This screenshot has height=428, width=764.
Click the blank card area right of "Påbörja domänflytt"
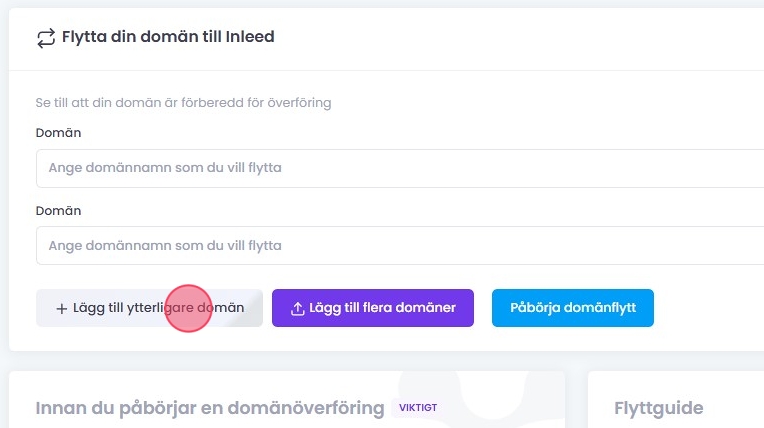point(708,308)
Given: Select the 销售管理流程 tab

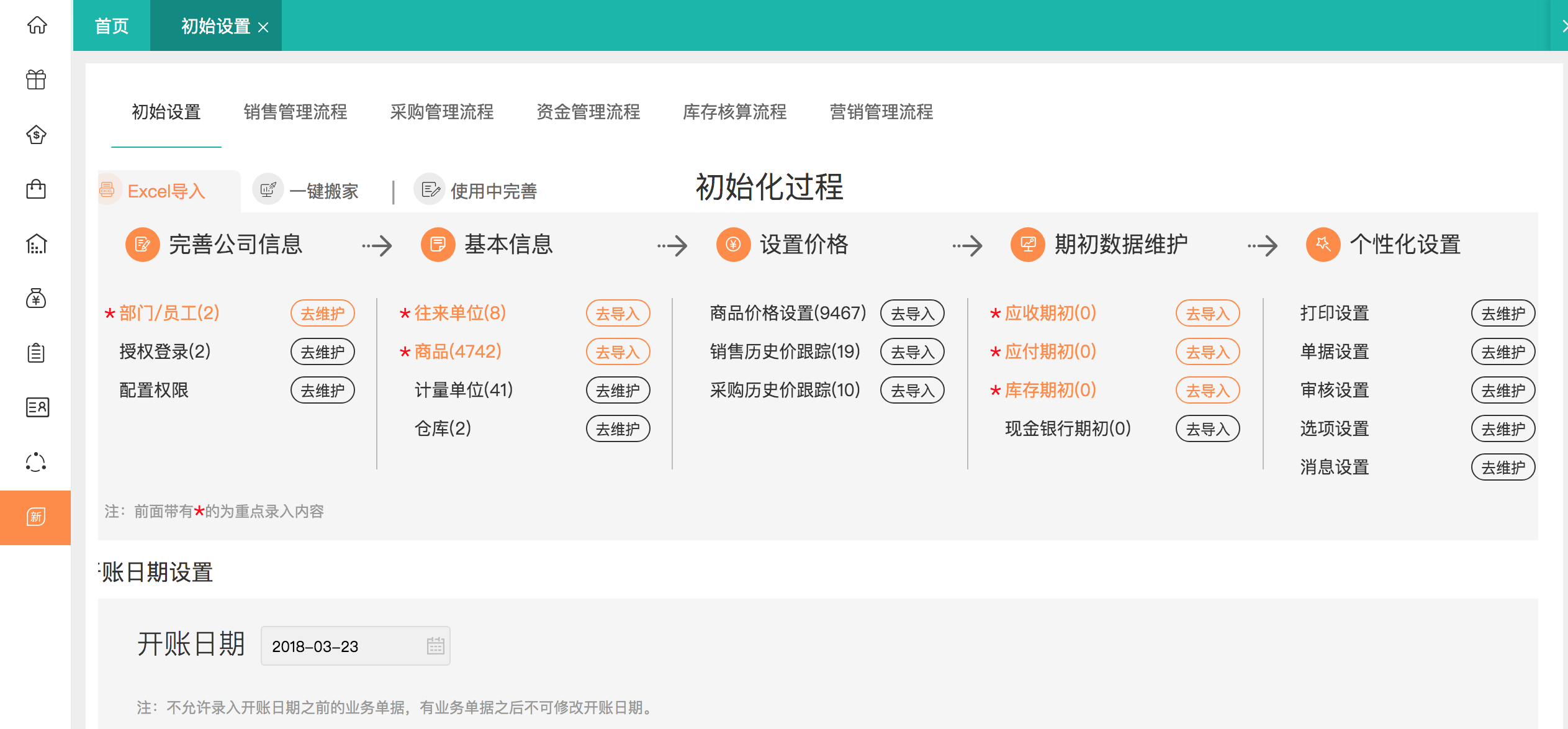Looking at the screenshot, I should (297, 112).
...
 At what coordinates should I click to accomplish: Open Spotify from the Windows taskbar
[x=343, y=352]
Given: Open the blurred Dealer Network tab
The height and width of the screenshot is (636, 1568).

What is needed: Look above for the line with "Given: Open the blurred Dealer Network tab"; retype exactly that line, every line after it up to the line with "The height and", and that line too, nothing else.

Exercise output:
Given: Open the blurred Dealer Network tab
The height and width of the screenshot is (636, 1568).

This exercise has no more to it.